* [DO THIS]: Can you update the items that begin at the line containing "You are a computer-use agent. The" and stop after the line containing "click(x=83, y=44)", replacing "Mínimo price input field" with "Máximo price input field" and leaving everything else unchanged?

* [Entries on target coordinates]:
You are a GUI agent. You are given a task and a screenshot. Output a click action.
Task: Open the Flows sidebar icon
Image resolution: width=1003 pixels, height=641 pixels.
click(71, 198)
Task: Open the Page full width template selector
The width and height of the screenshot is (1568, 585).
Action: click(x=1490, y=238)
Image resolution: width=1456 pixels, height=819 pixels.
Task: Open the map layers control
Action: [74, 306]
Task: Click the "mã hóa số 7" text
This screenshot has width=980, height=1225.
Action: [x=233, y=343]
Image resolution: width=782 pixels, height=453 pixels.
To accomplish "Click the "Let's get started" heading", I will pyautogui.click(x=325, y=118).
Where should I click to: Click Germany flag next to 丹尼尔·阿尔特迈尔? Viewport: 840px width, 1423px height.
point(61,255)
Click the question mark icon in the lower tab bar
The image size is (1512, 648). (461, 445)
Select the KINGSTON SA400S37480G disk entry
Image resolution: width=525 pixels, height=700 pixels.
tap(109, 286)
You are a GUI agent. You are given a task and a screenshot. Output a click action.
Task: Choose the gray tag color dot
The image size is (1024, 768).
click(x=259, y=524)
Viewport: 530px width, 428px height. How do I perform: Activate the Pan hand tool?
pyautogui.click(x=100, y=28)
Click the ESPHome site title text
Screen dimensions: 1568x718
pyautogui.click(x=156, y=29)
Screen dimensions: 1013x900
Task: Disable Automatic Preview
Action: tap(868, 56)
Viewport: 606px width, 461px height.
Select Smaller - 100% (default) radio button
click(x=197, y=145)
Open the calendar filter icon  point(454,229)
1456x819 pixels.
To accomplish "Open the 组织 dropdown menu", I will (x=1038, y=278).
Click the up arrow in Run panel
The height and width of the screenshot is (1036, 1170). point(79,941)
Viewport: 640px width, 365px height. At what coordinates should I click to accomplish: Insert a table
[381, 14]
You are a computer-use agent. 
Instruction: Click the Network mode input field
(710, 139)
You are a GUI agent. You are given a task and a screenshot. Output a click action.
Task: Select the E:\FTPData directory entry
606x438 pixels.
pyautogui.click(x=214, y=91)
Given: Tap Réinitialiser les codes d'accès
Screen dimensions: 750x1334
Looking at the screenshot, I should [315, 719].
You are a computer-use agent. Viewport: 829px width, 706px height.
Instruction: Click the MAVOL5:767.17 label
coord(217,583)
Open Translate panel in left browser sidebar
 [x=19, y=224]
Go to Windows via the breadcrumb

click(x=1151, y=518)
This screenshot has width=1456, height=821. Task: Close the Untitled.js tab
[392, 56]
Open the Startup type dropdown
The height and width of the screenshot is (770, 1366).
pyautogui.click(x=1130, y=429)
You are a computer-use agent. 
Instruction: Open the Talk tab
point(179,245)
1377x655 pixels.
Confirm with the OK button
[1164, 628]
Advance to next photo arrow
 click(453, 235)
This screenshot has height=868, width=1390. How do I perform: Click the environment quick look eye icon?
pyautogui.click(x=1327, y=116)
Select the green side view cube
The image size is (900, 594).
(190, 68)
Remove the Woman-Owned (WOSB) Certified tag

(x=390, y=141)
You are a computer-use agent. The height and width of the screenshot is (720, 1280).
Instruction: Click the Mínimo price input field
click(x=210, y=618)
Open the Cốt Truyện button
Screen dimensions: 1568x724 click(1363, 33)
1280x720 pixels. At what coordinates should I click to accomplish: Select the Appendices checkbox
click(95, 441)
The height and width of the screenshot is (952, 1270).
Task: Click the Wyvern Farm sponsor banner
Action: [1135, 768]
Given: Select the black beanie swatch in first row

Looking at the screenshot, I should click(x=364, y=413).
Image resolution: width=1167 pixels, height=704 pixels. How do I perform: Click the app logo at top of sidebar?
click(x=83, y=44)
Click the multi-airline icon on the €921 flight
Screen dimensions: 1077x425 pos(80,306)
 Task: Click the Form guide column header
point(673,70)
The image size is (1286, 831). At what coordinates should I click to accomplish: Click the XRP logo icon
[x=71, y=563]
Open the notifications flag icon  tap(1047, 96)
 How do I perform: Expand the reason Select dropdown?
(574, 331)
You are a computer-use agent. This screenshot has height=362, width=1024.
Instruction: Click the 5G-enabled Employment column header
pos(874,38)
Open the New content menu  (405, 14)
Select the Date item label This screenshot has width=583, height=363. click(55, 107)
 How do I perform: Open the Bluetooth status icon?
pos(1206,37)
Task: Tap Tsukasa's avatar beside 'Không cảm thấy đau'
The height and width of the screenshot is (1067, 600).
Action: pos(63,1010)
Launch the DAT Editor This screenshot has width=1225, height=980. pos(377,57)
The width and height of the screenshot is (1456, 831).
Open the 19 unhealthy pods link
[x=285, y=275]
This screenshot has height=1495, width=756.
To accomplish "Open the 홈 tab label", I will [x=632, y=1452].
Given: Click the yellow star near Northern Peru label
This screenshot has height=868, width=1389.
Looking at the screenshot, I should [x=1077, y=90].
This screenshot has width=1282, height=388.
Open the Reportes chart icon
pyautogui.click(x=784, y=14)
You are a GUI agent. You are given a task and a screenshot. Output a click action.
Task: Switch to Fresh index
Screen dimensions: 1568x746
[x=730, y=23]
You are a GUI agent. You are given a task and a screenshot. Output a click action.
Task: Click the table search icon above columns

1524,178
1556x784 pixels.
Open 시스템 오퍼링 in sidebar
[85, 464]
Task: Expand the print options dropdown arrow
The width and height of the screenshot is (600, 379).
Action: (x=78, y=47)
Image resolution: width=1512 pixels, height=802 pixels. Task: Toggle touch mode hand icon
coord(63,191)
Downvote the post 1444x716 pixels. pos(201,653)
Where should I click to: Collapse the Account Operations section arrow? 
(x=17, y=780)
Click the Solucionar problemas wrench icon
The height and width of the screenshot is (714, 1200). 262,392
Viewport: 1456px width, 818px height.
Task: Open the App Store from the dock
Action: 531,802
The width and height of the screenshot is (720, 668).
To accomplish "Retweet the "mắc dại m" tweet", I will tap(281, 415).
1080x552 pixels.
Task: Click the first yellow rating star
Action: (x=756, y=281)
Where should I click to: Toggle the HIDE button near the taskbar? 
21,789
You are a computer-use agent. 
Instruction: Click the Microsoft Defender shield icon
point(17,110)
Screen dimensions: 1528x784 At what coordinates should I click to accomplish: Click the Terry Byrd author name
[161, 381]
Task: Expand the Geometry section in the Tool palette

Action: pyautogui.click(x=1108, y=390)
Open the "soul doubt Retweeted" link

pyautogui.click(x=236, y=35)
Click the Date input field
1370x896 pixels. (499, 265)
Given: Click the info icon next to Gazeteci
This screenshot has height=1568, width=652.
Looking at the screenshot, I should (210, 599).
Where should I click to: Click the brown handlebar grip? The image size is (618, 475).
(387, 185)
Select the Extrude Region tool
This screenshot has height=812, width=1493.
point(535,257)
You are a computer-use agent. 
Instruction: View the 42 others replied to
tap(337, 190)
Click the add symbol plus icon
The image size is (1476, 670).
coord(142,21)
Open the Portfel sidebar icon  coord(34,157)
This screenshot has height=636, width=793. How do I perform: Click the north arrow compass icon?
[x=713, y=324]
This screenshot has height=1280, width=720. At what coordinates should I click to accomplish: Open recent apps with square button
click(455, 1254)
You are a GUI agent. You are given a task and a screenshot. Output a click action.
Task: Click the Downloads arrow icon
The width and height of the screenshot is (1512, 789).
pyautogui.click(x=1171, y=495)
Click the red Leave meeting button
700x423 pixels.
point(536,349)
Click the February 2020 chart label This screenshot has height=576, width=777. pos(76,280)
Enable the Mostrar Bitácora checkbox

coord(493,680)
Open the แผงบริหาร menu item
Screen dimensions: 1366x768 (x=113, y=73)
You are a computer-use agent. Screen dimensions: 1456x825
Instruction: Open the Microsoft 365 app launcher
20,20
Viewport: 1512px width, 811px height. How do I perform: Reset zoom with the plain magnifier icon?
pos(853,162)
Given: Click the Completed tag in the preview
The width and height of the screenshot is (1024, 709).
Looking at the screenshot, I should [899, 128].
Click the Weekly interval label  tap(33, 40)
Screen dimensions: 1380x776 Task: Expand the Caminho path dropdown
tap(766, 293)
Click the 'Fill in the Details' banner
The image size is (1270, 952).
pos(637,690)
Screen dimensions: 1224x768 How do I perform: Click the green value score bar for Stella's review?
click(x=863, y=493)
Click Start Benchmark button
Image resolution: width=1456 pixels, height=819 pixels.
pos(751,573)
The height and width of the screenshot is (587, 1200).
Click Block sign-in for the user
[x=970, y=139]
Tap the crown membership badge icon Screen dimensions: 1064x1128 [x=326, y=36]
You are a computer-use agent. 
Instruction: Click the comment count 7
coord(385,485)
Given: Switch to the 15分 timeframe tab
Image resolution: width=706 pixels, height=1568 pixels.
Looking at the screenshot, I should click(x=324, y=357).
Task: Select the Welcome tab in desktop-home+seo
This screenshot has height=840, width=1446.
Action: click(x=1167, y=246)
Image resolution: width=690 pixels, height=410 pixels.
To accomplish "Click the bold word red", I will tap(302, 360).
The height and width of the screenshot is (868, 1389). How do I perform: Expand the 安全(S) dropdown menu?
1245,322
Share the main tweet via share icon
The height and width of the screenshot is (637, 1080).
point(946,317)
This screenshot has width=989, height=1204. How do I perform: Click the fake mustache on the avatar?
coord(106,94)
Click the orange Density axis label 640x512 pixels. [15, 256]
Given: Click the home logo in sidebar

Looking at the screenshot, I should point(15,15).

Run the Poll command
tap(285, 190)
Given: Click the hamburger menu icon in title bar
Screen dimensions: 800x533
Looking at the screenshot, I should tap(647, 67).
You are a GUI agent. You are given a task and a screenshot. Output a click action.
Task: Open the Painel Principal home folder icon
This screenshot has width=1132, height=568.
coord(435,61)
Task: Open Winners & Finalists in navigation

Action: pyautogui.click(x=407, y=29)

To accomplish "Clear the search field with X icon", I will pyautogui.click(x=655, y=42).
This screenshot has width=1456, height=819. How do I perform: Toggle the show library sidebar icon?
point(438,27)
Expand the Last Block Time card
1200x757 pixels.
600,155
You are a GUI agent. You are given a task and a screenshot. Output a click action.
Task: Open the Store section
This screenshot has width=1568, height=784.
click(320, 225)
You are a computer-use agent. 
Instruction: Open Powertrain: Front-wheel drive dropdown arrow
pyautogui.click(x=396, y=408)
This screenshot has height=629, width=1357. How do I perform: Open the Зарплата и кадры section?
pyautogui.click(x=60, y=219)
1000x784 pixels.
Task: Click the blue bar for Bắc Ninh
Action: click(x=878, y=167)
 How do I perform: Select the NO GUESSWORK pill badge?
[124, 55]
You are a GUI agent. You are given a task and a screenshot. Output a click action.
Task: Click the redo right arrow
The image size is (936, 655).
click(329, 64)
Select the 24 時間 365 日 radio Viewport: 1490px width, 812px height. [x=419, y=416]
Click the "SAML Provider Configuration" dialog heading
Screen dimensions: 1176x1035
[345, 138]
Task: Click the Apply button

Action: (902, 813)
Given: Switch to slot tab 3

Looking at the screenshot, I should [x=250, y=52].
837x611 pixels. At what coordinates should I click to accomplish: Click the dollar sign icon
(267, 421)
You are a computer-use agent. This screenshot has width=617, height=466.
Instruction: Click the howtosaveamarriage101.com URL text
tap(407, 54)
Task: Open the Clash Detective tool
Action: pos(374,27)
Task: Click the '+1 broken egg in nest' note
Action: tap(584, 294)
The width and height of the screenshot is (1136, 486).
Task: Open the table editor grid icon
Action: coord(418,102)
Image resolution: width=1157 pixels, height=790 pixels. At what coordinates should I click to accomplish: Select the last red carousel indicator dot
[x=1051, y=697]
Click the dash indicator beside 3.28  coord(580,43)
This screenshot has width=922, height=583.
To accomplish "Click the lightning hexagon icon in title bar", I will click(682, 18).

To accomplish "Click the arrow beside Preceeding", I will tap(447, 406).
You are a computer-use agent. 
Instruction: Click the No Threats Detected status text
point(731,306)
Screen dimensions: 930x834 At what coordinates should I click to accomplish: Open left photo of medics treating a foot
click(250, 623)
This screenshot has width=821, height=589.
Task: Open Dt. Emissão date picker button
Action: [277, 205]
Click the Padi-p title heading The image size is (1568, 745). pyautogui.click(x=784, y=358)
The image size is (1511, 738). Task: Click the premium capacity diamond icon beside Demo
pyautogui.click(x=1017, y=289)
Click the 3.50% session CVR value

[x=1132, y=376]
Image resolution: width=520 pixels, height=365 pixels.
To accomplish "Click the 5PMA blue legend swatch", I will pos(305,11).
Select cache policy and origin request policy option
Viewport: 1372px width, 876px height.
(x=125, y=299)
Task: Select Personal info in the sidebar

* [THE RESPONSE]:
You are a computer-use agent. The height and width of the screenshot is (720, 1280).
Instruction: Click the Máximo price input field
click(x=210, y=618)
Open the Cốt Truyện button
Screen dimensions: 1568x724 click(1363, 33)
1280x720 pixels. At what coordinates should I click to accomplish: Select the Appendices checkbox
click(95, 441)
The height and width of the screenshot is (952, 1270).
Task: Click the Wyvern Farm sponsor banner
Action: [1135, 768]
Given: Select the black beanie swatch in first row

Looking at the screenshot, I should click(x=364, y=413).
Image resolution: width=1167 pixels, height=704 pixels. How do I perform: Click the app logo at top of sidebar?
click(x=83, y=44)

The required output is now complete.